If some $i$-th diagonal entry of $Q$ is negative, you may just magnify the $i$-th diagonal entry of $\Sigma$ to force the trace of $Q\Sigma$ to become negative, so that $Q\Sigma$ possesses an eigenvalue with negative real part.

If $Q$ has a nonnegative diagonal, what you want to achieve is not always possible, and I don't know what conditions would make $Q\Sigma$ or $A$ possess an eigenvalue with negative real part. Anyway here is a counterexample. Consider any $Q\in SO(2,\mathbb R)$ that has a nonnegative diagonal. Since $Q\Sigma$ has positive determinant, if it has an eigenvalue $\lambda$ with negative real part, it must possess either two real negative eigenvalues or a conjugate pair of non-real eigenvalues with negative real parts. In either case the trace of $Q\Sigma$ would be negative, which is a contradiction to the assumption that $Q\Sigma$ has a nonnegative diagonal.

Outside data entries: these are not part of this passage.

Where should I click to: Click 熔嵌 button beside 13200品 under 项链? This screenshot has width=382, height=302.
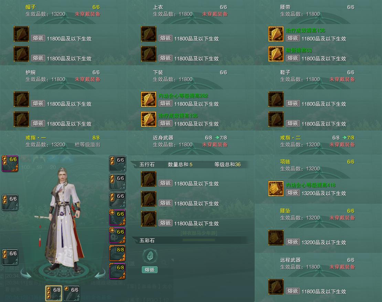coord(293,193)
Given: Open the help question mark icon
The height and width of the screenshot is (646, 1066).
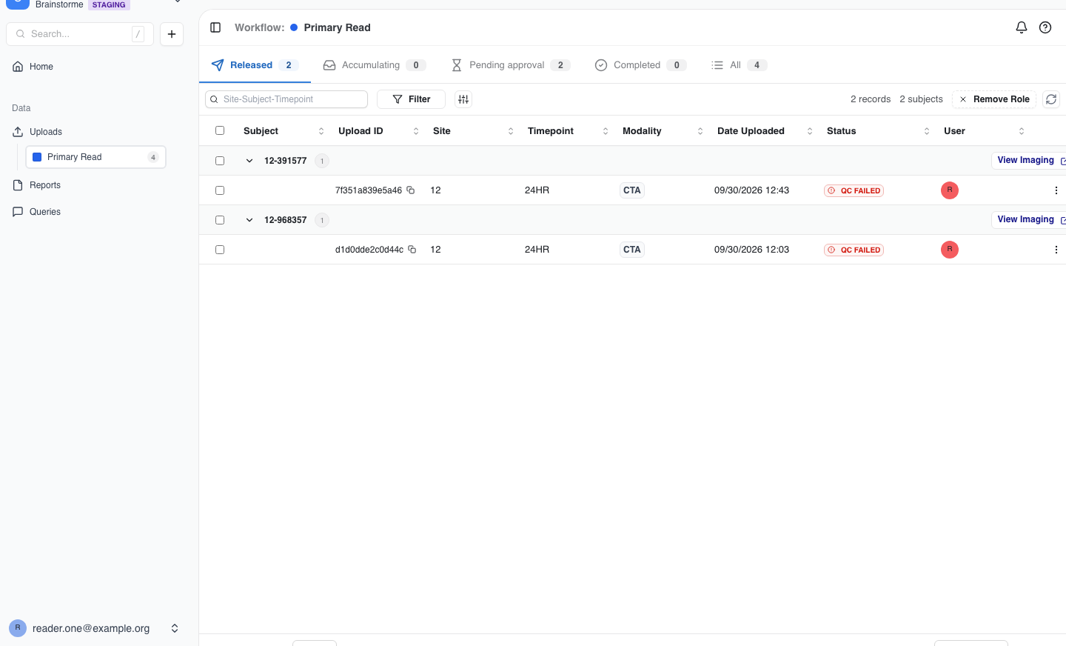Looking at the screenshot, I should point(1045,27).
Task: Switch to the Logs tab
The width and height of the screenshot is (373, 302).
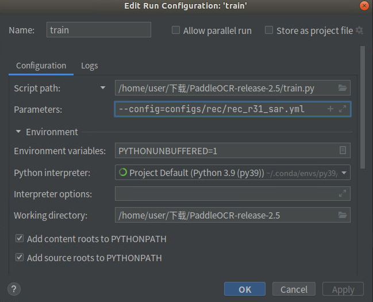Action: (x=89, y=66)
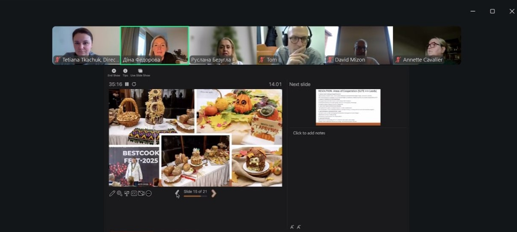Select Tom's participant video tile
Image resolution: width=517 pixels, height=232 pixels.
click(290, 45)
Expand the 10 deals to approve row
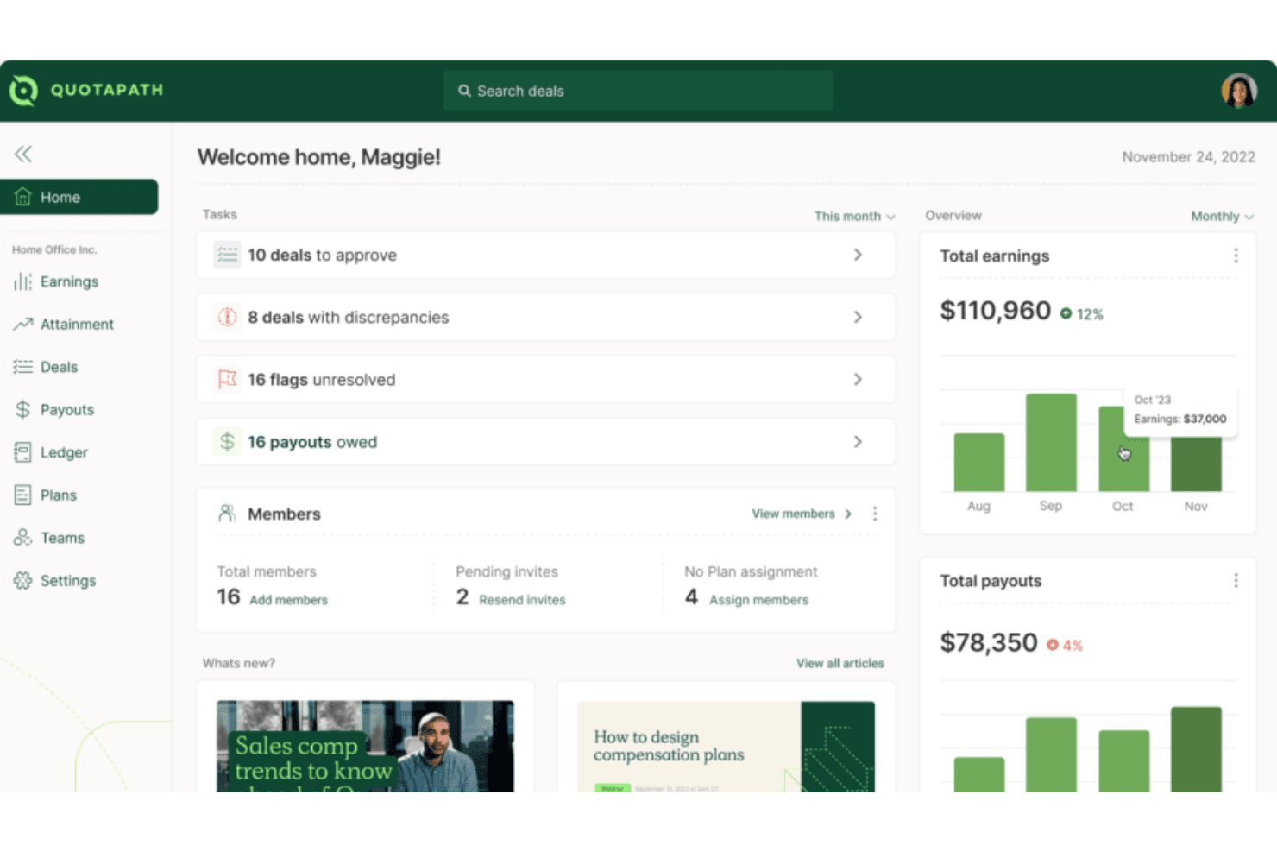 (x=545, y=255)
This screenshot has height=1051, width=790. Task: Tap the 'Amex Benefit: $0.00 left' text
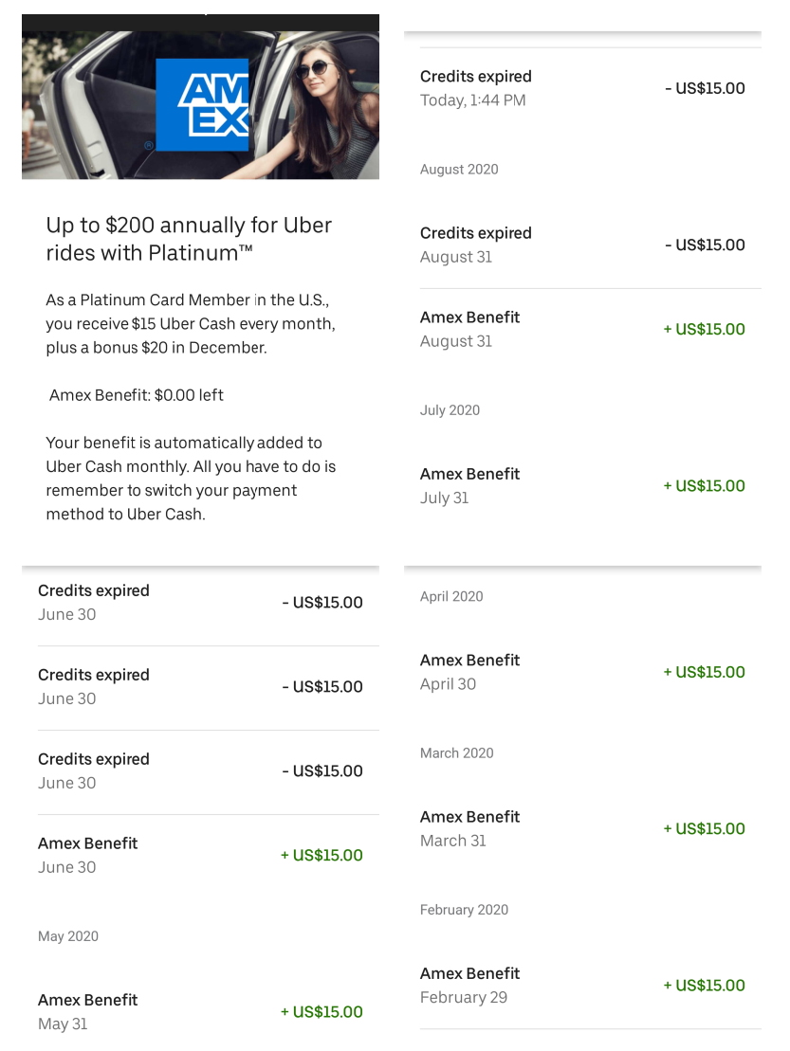tap(137, 395)
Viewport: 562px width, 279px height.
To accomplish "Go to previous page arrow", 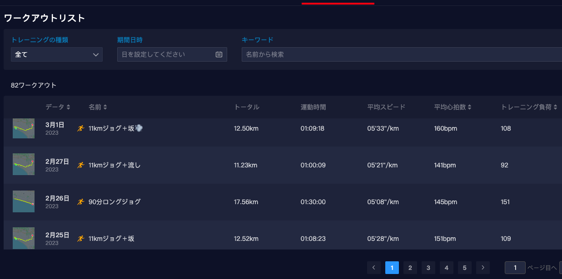I will [373, 268].
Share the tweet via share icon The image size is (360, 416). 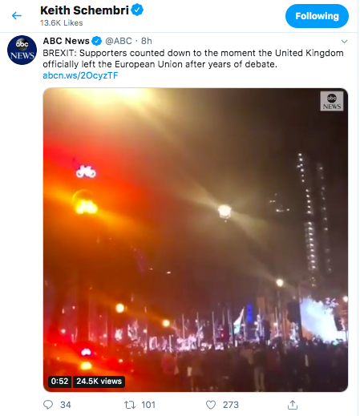click(x=293, y=405)
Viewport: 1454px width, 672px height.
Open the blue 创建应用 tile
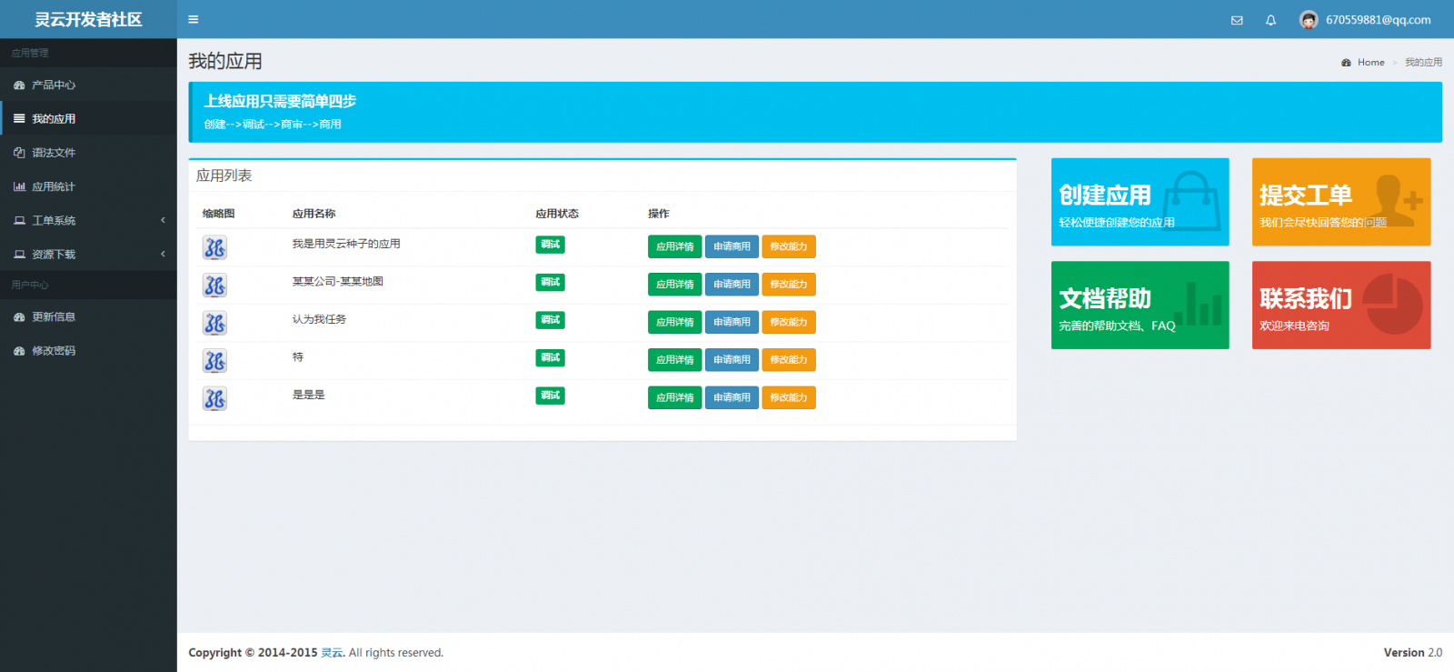[x=1140, y=202]
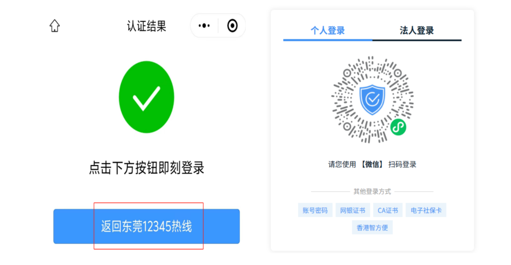
Task: Click the green checkmark success icon
Action: (147, 97)
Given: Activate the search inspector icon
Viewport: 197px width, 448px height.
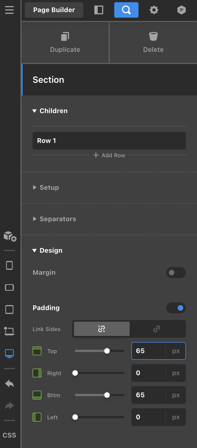Looking at the screenshot, I should (x=126, y=10).
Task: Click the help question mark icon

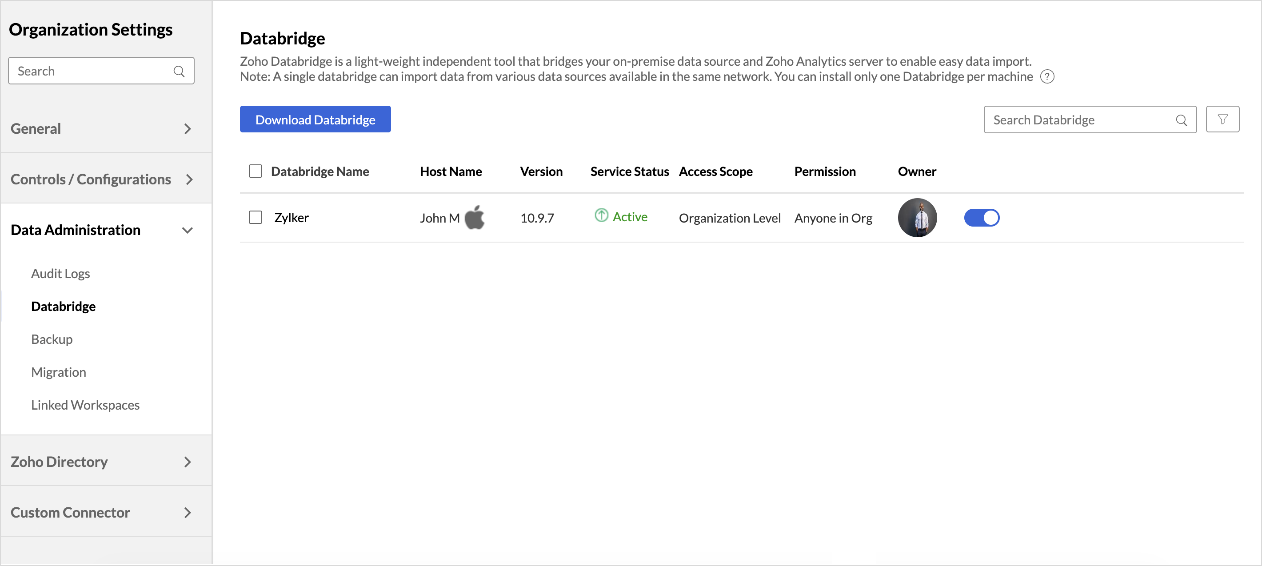Action: coord(1047,77)
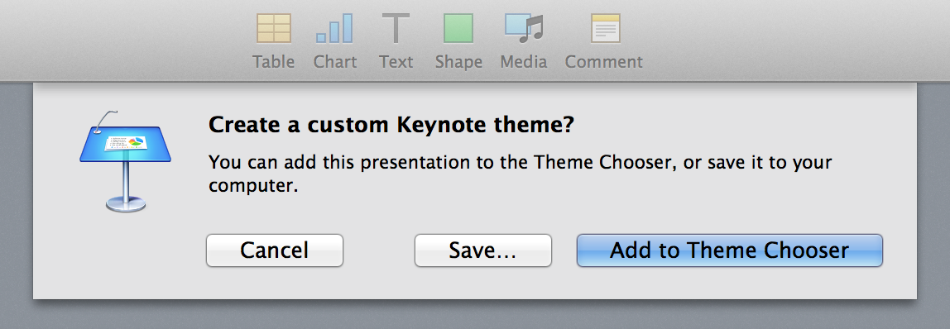The height and width of the screenshot is (329, 950).
Task: Choose the Text "T" icon
Action: pos(396,28)
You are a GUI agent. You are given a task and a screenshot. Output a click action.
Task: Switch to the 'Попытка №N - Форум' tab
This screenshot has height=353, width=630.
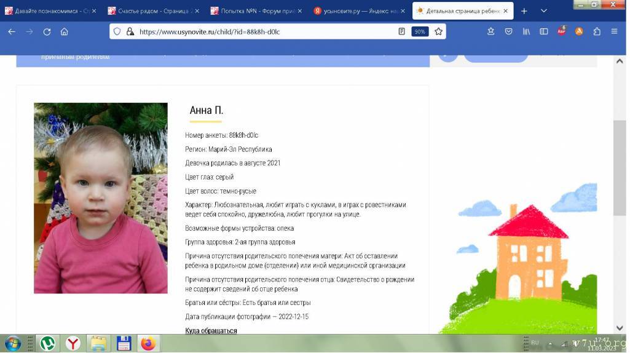(x=255, y=11)

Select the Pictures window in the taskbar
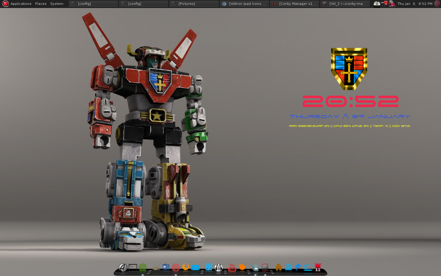(x=194, y=4)
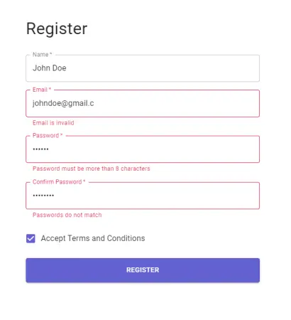Select the Email input box
The width and height of the screenshot is (291, 320).
pyautogui.click(x=143, y=103)
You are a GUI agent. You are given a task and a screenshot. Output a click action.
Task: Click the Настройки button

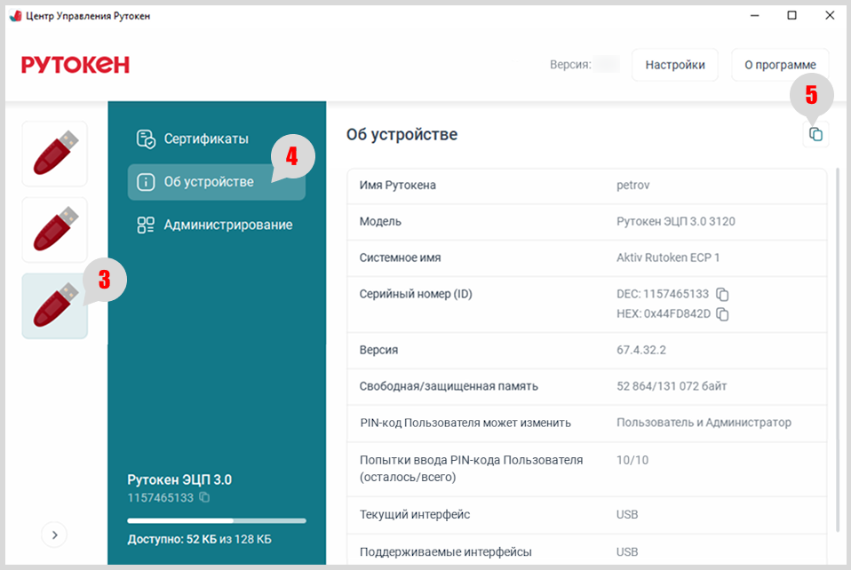(675, 65)
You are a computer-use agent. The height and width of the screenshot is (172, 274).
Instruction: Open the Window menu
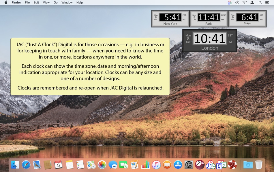click(x=67, y=2)
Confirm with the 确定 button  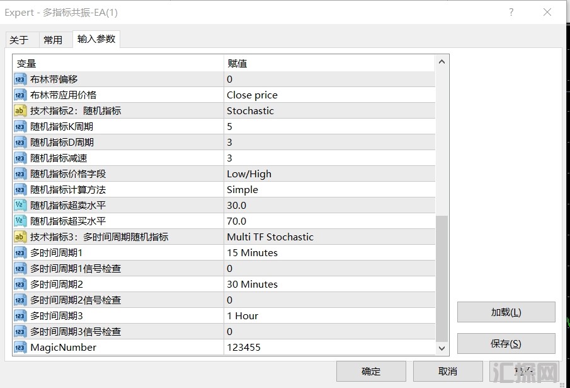pyautogui.click(x=371, y=371)
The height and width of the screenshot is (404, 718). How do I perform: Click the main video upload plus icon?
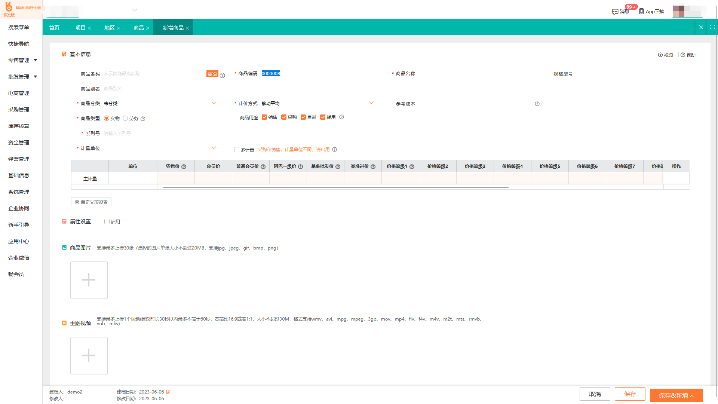pyautogui.click(x=89, y=354)
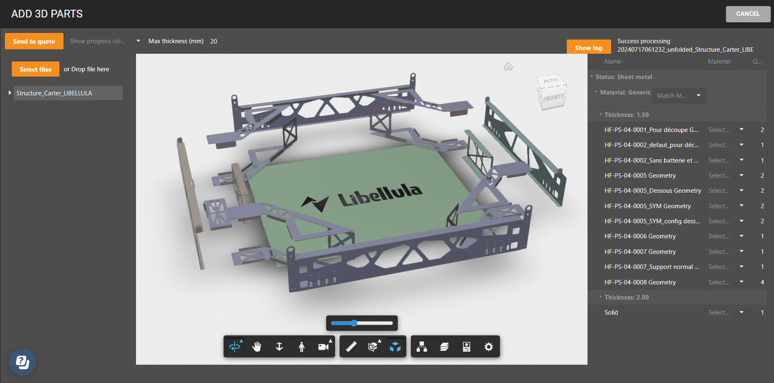Image resolution: width=774 pixels, height=383 pixels.
Task: Select the Measure ruler tool
Action: 351,347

For a more concrete counterexample, consider $$ Q=\frac1{\sqrt{2}}\pmatrix{1&-1\\ 1&1},\ \Sigma=\pmatrix{a\\ &b}. $$ By positive scaling, it suffices to consider the product $\pmatrix{1&-1\\ 1&1}\pmatrix{a\\ &1}=\pmatrix{a&-1\\ a&1}$. The eigenvalues of this matrix are $\dfrac{a+1\pm\sqrt{a^2-6a+1}}2$, whose real parts are always nonnegative when $a>0$.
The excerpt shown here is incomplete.